M. Chastan avait à peine quitté M. Maubant pour gagner la cachette dont nous avons parlé, que celui-ci reçut, à quarante lys de distance de Hong-tsiou, le premier billet de Mgr Imbert. Il était en latin et ne contenait que ces mots : « Le bon pasteur donne sa vie pour ses brebis ; si vous n’êtes pas encore partis en barque, venez avec l’envoyé Son-kie-tsong. » C’était le nom d’un capitaine de satellites, qui à la tête de plus de cent hommes, venait saisir les missionnaires. M. Maubant expédia de suite cette lettre à son confrère, l’invitant à revenir en toute diligence, et en même temps il fit parvenir au chef des satellites ci-dessus nommé, le billet suivant : « Lo sin-pou (le père spirituel Lo, nom chinois de M. Maubant, conservé en coréen) fait savoir à Son-kie-tsong qu’il ne peut se rendre de suite à Palkei-mori, où il est attendu, parce que Tchen sin-pou (nom coréen de M. Chastan) est à présent loin d’ici. Nous nous y rendrons ensemble dans une dizaine de jours. Je désire que ton cœur change, et qu’après ta mort, tu trouves l’heureux séjour. »

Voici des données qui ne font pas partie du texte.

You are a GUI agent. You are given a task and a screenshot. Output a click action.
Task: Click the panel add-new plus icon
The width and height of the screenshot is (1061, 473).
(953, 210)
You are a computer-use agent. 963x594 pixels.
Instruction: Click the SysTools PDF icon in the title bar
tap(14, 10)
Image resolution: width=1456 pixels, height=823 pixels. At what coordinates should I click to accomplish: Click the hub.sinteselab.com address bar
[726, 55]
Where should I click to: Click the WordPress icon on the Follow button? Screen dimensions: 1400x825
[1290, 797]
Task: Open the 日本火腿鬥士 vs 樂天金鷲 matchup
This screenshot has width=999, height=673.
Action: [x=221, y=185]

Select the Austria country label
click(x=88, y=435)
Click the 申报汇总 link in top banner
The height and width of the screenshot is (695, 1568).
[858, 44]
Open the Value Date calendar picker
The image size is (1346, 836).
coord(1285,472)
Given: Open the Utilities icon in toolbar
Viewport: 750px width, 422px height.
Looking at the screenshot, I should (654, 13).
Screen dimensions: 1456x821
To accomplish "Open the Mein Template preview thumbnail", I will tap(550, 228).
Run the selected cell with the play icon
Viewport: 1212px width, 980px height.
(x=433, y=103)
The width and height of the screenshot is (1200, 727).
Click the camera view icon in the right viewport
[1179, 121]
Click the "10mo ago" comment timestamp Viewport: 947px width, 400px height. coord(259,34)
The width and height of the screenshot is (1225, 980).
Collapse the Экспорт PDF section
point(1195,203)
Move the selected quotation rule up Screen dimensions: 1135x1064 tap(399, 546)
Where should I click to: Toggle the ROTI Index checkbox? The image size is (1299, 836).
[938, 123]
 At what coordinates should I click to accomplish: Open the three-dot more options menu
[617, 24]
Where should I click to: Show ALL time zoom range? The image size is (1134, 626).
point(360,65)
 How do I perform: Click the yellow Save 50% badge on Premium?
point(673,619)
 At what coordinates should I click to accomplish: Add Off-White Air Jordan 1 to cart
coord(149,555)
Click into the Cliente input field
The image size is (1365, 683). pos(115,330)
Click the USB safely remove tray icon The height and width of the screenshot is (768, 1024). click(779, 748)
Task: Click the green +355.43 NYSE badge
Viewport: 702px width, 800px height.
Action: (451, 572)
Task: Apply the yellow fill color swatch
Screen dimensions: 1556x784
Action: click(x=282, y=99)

M. Chastan reçut dans sa nouvelle retraite, le 1er septembre, le billet de Mgr Imbert. Il se prépara aussitôt à aller rejoindre M. Maubant, et ne sachant s’il lui serait possible plus tard d’écrire encore, il fit, ce jour-là même, ses derniers adieux à sa famille dans la lettre suivante :


« Corée, 1er septembre 1839.

« Mes-très chers parents, que la paix du Seigneur soit avec vous ! J’espérais avoir cette année la consolation de recevoir de vos nouvelles ; aucune lettre de votre part ne m’est parvenue : que la volonté du bon Dieu soit faite ! C’est un petit sacrifice que j’ai à offrir à son bon plaisir.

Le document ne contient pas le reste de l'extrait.